(Records taken from a collection)
----

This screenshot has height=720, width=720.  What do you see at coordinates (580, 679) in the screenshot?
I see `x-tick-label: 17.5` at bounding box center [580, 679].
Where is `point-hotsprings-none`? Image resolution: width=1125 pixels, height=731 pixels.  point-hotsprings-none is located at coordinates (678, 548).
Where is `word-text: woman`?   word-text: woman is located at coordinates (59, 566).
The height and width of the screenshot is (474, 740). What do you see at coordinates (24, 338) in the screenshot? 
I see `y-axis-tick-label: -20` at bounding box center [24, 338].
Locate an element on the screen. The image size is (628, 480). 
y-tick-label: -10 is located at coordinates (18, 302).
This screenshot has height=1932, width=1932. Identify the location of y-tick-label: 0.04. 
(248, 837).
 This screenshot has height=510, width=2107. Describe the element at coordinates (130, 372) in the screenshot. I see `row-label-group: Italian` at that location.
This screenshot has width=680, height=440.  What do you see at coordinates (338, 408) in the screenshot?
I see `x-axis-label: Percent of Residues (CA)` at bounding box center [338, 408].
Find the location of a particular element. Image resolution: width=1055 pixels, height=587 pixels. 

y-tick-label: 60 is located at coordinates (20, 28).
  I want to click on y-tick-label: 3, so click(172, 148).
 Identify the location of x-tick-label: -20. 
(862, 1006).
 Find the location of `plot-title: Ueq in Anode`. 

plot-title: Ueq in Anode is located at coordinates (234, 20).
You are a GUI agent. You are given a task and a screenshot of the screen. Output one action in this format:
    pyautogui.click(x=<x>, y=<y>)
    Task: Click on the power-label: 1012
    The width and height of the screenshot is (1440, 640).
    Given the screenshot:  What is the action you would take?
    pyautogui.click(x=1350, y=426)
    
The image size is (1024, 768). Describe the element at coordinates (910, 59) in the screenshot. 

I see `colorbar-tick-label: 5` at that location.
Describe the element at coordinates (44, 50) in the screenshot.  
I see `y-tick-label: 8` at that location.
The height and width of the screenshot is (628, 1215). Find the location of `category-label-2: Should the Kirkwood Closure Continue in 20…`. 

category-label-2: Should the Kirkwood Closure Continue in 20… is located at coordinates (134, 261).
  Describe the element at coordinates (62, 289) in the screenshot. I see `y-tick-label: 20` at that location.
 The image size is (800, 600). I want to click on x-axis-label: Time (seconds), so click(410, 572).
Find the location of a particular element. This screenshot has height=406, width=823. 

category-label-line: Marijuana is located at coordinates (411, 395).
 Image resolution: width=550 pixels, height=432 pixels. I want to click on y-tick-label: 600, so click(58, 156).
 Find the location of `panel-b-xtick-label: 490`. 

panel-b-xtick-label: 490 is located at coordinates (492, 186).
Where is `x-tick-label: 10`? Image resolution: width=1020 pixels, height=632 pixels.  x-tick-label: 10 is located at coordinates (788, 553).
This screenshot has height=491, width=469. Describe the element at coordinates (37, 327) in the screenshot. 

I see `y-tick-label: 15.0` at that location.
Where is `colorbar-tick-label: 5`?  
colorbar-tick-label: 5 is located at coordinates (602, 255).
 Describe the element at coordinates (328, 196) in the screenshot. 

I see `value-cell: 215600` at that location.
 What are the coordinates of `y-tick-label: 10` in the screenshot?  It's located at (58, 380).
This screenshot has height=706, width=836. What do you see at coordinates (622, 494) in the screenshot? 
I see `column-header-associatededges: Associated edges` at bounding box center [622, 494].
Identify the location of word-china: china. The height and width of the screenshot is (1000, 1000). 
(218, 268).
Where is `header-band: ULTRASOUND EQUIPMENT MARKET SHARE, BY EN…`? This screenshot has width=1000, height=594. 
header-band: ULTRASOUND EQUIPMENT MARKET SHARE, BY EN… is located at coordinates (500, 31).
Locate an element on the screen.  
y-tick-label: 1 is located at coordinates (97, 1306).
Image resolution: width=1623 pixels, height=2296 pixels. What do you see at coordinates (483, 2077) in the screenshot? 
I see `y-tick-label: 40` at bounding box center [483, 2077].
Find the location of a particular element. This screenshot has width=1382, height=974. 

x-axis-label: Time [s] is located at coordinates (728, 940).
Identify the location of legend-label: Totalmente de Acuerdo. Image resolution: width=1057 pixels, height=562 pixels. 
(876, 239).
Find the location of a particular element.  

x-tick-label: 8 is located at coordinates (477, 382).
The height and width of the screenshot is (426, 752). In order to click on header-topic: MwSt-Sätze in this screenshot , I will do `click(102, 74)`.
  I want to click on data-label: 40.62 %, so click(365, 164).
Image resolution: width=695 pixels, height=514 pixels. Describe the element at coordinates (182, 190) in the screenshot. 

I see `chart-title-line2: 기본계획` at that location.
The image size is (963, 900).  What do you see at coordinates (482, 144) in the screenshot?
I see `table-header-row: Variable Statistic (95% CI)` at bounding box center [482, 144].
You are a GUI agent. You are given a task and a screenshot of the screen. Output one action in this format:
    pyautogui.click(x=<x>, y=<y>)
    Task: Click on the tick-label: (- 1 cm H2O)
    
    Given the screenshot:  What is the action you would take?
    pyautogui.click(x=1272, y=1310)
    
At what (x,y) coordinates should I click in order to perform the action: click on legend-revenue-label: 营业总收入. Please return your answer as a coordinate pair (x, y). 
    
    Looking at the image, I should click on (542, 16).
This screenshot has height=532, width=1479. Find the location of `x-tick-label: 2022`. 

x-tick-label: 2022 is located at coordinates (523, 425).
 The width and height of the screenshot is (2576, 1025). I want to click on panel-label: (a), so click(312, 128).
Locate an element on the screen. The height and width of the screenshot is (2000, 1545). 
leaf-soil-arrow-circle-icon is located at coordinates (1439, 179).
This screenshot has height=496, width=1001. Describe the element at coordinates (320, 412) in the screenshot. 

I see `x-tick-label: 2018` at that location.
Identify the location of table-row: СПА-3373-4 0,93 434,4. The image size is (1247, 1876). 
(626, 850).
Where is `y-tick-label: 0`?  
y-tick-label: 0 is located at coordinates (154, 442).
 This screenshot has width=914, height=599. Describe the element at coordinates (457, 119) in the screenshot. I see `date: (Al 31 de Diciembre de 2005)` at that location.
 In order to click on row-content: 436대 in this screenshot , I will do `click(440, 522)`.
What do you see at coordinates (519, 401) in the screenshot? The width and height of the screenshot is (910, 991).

----

- **EXERCISE**:
Write out the records from the start through the line containing "coordinates (59, 566).", switching "Image resolution" to "Display resolution" and leaving everything else unchanged.

- **ANSWER SECTION**:
This screenshot has height=720, width=720.  What do you see at coordinates (580, 679) in the screenshot?
I see `x-tick-label: 17.5` at bounding box center [580, 679].
Where is `point-hotsprings-none`? Display resolution: width=1125 pixels, height=731 pixels.  point-hotsprings-none is located at coordinates (678, 548).
Where is `word-text: woman`?   word-text: woman is located at coordinates (59, 566).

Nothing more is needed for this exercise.